2. Now our problem looks like `3x + 9 > x + 33`. We want to get all the `x`'s together on one side.
Let's imagine we take away `x` from both sides. It's like having three `x`'s and one `x`, and you remove one `x` from each group.
* If you have `3x` and you take away `x`, you have `2x` left.
* If you have `x` and you take away `x`, you have `0` left.
So, now we have `2x + 9 > 33`.

3. Next, we want to get the `2x` by itself. We have `9` added to it.
Let's take away `9` from both sides. Again, this is fair because we're doing the same thing to both sides!

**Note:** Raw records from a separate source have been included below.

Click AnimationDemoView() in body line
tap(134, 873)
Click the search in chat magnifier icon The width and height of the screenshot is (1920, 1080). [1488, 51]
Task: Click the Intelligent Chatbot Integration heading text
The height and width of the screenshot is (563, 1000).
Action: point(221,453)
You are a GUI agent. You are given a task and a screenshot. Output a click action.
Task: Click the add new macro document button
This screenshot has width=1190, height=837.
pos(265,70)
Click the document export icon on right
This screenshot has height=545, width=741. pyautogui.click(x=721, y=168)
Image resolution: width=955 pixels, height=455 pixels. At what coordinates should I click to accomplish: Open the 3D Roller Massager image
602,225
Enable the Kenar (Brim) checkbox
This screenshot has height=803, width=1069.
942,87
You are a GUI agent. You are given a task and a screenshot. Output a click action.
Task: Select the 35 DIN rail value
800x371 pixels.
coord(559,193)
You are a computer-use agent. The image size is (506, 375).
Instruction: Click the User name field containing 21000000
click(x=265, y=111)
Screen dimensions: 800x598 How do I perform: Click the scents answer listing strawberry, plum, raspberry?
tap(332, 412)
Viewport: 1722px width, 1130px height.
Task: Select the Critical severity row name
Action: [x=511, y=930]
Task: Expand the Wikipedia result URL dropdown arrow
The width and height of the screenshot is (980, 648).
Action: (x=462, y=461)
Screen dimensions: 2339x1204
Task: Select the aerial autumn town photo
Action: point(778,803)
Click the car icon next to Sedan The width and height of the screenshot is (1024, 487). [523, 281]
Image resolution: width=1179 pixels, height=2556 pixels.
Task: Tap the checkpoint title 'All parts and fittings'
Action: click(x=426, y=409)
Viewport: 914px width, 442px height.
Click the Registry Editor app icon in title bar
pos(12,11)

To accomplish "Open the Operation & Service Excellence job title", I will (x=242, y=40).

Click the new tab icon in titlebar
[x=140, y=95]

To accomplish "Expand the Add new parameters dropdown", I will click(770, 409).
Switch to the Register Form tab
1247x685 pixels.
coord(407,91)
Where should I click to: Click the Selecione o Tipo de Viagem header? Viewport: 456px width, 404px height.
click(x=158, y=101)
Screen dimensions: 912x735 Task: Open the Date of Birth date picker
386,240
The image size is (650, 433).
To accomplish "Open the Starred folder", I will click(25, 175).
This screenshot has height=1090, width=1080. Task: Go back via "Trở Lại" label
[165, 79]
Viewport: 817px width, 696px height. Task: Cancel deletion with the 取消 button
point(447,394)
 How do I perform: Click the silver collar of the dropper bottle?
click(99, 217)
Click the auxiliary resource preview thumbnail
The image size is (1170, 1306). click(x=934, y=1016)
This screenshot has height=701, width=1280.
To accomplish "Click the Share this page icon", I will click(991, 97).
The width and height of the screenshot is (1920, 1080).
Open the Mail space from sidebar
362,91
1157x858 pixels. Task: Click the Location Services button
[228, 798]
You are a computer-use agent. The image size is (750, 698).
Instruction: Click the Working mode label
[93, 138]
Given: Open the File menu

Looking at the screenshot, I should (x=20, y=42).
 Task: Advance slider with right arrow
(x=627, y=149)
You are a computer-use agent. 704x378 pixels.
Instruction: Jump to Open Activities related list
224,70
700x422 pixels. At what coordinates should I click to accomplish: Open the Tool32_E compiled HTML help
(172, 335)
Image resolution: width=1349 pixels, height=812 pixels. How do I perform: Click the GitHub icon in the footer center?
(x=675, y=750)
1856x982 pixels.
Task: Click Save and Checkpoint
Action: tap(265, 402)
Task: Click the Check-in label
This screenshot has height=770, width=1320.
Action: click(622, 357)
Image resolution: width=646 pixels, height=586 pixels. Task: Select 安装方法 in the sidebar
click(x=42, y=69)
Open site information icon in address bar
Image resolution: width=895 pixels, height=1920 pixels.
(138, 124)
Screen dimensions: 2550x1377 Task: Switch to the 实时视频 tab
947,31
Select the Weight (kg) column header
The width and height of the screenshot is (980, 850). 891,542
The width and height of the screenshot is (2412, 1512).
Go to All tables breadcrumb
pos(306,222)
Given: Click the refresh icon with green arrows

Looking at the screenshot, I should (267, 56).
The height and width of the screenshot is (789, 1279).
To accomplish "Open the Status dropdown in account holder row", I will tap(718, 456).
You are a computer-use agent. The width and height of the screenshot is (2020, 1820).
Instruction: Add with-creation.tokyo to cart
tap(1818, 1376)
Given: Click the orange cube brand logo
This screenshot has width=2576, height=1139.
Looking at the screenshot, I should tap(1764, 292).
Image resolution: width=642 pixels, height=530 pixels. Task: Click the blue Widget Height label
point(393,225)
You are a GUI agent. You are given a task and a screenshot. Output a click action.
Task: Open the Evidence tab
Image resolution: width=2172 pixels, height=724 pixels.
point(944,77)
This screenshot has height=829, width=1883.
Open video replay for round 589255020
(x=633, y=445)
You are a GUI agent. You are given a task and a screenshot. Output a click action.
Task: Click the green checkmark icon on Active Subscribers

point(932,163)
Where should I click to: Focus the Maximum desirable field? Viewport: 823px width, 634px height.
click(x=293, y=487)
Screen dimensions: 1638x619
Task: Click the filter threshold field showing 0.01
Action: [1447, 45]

* If you have `2x + 9` and you take away `9`, you're left with `2x`.
* If you have `33` and you take away `9`, you're left with `24`.
Now the problem is `2x > 24`.

4. Finally, `2x` means "two groups of `x`". If two groups of `x` are more than `24`, then one group of `x` must be more than half of `24`.
We just need to divide `24` by `2`.
* `24` divided by `2` is `12`.
So, `x > 12`. That means `x` can be any number bigger than `12`!